## Set task 1:
Write out the enumeration passage word for word, starting at "What is enumeration?" and ending at "in a system.".
## Set task 2:
Write what comes next in the enumeration passage, picking up after its final sentence.

## Source extract:
* * * * * * *

Enumeration

What is enumeration?
Enumeration is gathering context specific information about a system and its users, and putting any existing information you have into context.
This gathered information is then used to assist with and enable exploitation of vulnerabilities in a system.
What are we looking for?
- Users
- Groups
- Web pages
- FTP server
- Subdomains
Website enumeration

Sometimes website authors think that adding a directory to the robots.txt file (intended to instruct good-faith bots what not to scan) prevents malicious people accessing their private pages.

Enumerating Subdomains
Discovering subdomains can reveal a great amount of information about a target. Many websites and other http services are hosted behind reverse proxies which use the Host header to select which back-end to proxy to. There are a couple of ways to discover subdomains, such as examining TLS certificates, querying DNS servers, brute forcing. Lots of tools to automate this.

* * * * * * *

## Data:
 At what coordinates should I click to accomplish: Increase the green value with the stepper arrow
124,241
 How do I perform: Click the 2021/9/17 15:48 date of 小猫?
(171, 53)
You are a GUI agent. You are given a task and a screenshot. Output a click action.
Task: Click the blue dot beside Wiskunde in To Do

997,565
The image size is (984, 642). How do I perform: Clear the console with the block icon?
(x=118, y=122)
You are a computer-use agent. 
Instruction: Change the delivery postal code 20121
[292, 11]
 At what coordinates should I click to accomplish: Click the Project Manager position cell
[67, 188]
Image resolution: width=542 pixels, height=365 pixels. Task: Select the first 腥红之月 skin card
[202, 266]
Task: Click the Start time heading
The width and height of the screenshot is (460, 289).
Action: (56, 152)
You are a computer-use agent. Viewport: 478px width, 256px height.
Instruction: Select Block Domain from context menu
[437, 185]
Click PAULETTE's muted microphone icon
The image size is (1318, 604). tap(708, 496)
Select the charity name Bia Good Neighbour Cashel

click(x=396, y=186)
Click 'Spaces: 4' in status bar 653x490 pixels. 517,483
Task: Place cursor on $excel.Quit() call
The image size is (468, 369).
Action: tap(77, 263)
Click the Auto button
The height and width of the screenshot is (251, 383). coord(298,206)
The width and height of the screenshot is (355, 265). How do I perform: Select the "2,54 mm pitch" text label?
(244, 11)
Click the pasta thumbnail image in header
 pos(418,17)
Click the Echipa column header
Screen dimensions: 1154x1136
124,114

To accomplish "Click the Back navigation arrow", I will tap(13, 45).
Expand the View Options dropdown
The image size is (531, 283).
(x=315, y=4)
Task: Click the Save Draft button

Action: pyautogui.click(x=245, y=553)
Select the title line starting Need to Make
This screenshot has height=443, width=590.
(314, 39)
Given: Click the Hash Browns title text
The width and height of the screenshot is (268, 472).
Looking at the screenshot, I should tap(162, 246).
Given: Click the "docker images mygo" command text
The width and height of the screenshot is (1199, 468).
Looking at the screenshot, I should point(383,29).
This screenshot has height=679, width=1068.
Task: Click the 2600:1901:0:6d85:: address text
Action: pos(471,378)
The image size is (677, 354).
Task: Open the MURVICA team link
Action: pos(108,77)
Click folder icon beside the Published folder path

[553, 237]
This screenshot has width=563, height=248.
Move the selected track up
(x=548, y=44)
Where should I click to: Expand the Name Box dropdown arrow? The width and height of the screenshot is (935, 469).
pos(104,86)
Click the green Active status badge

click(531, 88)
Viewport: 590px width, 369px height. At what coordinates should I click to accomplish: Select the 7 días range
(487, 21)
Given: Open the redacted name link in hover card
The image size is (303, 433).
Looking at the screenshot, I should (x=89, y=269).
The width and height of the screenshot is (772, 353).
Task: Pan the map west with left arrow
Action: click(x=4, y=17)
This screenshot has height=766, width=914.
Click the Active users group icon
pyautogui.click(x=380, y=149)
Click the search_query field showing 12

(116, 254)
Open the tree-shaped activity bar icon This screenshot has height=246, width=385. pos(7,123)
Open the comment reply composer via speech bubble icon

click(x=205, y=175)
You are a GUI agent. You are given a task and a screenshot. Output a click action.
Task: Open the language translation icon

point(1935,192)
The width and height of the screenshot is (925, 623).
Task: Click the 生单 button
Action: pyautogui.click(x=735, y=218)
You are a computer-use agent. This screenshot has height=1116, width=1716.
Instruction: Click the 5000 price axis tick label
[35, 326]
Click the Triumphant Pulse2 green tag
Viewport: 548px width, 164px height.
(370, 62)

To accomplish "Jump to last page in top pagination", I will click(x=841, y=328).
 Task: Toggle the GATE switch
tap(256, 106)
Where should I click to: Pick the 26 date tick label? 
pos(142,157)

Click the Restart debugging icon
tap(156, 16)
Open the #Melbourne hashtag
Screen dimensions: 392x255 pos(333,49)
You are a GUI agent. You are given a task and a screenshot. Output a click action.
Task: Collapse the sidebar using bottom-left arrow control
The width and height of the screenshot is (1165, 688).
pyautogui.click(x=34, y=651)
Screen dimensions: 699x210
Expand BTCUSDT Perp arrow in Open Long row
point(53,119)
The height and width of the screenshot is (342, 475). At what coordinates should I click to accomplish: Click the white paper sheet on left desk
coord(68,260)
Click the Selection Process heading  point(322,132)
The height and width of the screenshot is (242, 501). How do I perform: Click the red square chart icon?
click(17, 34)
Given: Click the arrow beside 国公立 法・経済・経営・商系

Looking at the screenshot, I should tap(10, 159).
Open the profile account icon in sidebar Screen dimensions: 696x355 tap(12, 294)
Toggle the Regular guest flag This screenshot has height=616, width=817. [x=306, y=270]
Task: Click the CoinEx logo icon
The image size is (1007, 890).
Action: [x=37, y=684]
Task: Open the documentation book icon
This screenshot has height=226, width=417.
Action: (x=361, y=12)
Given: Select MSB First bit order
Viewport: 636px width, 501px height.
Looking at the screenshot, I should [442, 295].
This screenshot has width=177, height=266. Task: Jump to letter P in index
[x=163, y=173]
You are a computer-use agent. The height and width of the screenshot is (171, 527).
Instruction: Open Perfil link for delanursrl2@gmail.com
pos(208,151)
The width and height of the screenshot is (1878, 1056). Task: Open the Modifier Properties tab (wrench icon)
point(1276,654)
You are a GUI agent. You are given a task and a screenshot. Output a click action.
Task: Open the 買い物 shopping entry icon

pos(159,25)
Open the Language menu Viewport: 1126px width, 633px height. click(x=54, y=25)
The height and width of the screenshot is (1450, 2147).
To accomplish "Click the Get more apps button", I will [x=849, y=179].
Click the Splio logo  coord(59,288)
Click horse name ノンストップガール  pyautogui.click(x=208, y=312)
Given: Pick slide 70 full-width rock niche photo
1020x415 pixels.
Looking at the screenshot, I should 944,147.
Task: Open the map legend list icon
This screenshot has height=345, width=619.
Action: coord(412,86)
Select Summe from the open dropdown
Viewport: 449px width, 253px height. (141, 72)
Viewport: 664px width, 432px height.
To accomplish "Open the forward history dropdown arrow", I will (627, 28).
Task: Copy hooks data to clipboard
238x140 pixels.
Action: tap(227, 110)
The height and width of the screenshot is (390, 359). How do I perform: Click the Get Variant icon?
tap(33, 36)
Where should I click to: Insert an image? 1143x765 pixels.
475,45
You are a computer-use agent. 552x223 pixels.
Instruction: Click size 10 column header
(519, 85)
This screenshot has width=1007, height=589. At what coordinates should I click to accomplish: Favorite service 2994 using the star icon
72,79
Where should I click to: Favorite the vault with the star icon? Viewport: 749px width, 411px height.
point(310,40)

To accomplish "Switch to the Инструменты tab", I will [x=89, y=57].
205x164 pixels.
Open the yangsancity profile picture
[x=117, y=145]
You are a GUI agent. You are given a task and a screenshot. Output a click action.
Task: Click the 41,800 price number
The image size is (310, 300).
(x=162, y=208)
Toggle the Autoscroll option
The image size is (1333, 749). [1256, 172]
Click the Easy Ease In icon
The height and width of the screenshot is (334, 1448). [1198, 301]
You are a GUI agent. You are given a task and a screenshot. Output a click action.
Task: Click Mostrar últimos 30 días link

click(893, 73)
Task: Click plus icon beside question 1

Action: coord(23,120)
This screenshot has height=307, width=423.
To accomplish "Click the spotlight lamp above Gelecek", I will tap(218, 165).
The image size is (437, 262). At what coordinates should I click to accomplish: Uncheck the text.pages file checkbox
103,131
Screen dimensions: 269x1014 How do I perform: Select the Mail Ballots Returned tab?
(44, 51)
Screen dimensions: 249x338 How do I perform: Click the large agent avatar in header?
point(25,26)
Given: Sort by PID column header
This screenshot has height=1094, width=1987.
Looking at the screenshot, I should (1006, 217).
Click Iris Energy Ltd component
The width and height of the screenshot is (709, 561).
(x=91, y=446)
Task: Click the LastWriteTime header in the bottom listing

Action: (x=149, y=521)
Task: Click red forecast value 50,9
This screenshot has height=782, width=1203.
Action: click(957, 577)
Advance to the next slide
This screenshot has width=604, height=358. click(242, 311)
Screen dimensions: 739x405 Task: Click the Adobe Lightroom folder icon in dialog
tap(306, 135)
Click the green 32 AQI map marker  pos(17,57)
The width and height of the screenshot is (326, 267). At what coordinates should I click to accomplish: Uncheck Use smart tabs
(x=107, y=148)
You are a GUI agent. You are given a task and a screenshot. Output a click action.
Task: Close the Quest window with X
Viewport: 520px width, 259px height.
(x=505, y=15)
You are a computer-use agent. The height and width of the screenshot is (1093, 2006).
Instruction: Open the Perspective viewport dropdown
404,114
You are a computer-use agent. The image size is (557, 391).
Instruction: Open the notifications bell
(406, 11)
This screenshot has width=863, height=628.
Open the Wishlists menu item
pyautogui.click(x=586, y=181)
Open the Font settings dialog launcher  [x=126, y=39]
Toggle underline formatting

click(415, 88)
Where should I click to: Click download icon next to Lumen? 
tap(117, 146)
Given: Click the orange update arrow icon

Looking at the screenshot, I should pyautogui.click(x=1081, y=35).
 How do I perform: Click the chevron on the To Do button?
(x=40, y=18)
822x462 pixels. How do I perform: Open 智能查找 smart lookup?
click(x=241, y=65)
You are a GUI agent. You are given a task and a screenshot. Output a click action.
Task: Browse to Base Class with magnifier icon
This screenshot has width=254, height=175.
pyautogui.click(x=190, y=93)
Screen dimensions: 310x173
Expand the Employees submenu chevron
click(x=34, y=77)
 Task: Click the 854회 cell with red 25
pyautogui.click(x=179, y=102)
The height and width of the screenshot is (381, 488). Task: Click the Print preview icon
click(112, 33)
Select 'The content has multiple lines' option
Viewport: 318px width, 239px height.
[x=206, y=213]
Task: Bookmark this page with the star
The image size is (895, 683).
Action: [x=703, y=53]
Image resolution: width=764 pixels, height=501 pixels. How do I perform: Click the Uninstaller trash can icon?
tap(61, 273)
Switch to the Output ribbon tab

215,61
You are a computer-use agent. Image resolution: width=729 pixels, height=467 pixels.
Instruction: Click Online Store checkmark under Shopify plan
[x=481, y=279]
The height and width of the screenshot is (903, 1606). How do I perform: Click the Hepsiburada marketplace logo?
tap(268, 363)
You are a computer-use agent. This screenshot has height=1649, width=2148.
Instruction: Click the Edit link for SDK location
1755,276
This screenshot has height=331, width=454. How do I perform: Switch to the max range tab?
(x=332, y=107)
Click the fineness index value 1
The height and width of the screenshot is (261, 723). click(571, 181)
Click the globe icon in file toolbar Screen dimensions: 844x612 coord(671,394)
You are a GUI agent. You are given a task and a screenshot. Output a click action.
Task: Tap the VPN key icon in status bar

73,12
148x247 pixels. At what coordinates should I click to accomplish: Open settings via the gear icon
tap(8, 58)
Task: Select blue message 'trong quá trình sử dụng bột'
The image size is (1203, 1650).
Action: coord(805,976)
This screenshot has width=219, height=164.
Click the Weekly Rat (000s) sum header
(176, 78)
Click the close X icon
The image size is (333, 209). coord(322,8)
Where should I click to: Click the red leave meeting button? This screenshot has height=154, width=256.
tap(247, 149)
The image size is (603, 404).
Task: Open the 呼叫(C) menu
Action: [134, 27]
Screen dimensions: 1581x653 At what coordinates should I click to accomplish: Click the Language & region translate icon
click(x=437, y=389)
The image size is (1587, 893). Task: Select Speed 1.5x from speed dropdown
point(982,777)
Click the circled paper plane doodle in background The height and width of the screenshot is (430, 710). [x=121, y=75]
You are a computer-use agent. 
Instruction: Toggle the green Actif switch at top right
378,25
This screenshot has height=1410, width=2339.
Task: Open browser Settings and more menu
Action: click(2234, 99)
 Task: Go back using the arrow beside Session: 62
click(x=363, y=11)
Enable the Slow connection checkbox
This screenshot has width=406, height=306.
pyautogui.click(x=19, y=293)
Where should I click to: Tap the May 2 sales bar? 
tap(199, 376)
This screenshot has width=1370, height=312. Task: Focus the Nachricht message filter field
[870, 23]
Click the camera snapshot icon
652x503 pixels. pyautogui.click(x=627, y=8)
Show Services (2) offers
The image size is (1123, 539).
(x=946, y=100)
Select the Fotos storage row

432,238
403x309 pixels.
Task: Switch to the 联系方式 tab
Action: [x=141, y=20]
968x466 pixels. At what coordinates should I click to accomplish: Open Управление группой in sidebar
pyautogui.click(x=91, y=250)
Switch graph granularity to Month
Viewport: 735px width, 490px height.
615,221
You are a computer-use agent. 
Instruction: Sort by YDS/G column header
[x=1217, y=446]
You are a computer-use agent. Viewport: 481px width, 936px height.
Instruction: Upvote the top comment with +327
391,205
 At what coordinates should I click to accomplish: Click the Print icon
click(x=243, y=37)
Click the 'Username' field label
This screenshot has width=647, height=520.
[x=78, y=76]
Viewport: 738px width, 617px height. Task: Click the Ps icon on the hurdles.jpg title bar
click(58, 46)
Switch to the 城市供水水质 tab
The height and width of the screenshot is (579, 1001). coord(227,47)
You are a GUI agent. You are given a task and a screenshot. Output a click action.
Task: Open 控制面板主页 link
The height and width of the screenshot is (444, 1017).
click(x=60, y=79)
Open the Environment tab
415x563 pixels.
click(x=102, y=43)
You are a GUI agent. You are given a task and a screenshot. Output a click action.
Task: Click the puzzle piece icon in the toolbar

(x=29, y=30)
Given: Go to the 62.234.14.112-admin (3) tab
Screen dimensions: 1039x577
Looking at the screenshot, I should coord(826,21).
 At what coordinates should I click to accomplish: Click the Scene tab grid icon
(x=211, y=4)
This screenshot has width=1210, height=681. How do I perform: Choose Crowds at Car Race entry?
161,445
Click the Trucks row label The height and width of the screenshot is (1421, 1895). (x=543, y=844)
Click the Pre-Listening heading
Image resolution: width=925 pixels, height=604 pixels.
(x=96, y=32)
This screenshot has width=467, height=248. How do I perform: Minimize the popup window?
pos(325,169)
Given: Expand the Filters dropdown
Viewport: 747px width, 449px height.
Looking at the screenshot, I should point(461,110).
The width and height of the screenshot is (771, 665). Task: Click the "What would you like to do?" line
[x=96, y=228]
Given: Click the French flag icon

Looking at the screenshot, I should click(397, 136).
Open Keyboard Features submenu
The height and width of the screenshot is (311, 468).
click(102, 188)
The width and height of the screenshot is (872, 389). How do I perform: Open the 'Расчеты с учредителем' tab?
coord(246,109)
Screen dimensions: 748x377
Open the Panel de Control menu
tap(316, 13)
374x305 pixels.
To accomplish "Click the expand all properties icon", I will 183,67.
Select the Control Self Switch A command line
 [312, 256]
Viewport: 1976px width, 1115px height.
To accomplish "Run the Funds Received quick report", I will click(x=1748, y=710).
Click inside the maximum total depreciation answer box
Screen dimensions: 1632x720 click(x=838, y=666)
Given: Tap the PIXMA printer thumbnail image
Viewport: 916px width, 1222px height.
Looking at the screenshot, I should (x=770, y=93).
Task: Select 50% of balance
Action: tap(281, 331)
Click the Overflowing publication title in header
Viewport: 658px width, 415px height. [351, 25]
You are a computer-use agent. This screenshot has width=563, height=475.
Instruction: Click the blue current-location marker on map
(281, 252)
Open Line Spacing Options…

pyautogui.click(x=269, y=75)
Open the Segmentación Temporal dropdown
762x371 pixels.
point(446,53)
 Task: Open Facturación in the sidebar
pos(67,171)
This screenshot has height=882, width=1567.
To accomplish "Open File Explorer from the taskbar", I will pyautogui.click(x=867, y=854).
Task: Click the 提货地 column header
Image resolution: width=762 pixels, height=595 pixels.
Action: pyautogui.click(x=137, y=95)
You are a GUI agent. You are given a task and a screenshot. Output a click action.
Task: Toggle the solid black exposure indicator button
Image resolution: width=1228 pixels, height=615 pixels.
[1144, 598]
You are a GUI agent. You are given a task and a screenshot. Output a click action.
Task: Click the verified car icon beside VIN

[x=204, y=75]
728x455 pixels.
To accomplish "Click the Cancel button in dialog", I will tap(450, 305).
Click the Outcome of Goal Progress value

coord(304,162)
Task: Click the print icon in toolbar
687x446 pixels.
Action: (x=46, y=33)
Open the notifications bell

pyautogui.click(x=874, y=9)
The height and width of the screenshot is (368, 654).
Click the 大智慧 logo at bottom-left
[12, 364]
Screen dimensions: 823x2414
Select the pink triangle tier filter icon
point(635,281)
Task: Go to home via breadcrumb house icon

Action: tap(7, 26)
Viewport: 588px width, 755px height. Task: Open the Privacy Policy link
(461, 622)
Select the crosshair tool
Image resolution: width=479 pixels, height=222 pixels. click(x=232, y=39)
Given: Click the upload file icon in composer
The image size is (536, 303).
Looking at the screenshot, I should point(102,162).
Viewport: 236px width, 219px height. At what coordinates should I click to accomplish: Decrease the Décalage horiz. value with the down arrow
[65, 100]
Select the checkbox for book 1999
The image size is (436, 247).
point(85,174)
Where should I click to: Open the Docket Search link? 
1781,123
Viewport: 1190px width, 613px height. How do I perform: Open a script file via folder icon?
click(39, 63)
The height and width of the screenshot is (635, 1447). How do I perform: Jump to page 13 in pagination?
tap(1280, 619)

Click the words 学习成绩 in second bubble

* * * * * * *

## Expected output 1:
What is enumeration?
Enumeration is gathering context specific information about a system and its users, and putting any existing information you have into context.
This gathered information is then used to assist with and enable exploitation of vulnerabilities in a system.

## Expected output 2:
As an example we will use lancaster.ac.uk
Findomain, sublist3r, etc
Brute force approach, queries many different APIs for subdomains, optionally resolves the IPs these domains point to.

Subdomains from Certs

- Subject Alt Name (SAN) in Certs
- Certificate Transparency (CT) Logs
- Certs added to log when issued, can view all certs issued to a domain
- Maintained by Google, Cloudflare, Digicert etc.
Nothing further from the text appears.